Market failure - short answer
Market failure - introduction
Question 1
Explain the term market failure.
Question 2
What is short-termism, and what is its role in market failure?
Question 3
(a) Explain why environmental pollution is regarded as a source of market failure.
(b) Evaluate two different policies that a government might implement to reduce pollution.
Question 4
Assess the arguments for and against subsidising public transport.
Question 5
Friedman
"The existence of a free market does not of course eliminate the need for government. On the contrary, government is essential both as a forum for determining the rules of the game and as an umpire to enforce the rules decided on.

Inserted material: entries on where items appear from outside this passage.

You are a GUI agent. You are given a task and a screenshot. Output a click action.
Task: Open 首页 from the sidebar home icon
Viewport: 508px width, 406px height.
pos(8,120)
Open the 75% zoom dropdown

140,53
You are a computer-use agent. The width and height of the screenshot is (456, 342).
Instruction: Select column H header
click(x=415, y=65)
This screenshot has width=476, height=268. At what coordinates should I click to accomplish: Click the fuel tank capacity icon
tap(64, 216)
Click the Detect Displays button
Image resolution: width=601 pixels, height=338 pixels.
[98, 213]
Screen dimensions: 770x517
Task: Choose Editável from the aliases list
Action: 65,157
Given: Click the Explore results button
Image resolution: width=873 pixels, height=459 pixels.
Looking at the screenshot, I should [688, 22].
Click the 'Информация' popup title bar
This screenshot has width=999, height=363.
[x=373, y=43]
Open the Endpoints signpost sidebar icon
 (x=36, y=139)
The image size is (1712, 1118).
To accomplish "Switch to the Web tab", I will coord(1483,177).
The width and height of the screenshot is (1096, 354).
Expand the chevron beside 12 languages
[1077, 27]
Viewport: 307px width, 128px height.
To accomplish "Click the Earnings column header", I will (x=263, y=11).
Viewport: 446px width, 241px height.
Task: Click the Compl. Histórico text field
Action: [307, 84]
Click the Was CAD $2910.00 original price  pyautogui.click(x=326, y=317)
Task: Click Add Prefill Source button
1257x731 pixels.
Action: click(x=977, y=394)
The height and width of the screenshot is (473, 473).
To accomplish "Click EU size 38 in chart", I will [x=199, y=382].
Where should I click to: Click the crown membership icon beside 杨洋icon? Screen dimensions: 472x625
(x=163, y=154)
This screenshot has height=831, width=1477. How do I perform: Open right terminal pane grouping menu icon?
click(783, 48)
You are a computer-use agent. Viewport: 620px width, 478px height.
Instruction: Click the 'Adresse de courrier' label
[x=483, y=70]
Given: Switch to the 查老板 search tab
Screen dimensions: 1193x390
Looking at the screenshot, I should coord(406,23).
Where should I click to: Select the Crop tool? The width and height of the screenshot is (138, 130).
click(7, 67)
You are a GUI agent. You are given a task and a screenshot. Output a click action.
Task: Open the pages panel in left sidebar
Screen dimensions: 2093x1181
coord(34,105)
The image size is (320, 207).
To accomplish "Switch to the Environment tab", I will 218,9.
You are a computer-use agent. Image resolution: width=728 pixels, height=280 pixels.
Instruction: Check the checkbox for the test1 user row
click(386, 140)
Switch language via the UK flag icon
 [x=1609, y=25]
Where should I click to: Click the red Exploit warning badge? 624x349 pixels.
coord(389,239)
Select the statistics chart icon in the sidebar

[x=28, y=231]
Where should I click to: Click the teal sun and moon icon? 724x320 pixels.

What the market does is to reduce greatly the range of issues that must be decided through political means, and thereby to minimise the extent to which government need participate directly in the game. The characteristic feature of action through political channels is that it tends to require or enforce substantial conformity. The great advantage of the market, on the other hand, is that it permits wide diversity. It is, in political terms, a system of proportional representation. Each man can vote, as it were, for the colour of tie he wants and get it: he does not have to see what colour the majority wants and then, if he is in the minority, submit."
Source: Milton Friedman, Capitalism and Freedom (Chicago University Press, 1962)
Thatcher
"Freedom is indivisible. Once the state controls the means of production, distribution and exchange, all of us would become dependent on it." (1986)
Gray
"Hayek's insight is that against a background of stable laws, human individuals, left to their own devices, will produce an order spontaneously which is more complex and more stable than any which could be designed by the human mind. It's also an order ... which embodies their purposes and their goals. The moral defence of the market is that it protects freedom and voluntary exchange: whereas the moral hazard of economic planning is that it subordinates the purposes of some to those of the rulers."
John Gray (Oxford University, 1989)
Part (a)
All three quotes equate "freedom" with a market system. Explain the reasons that the authors would be likely to give for this.
Part (b)
In what ways might a market system not lead to greater "freedom" for all?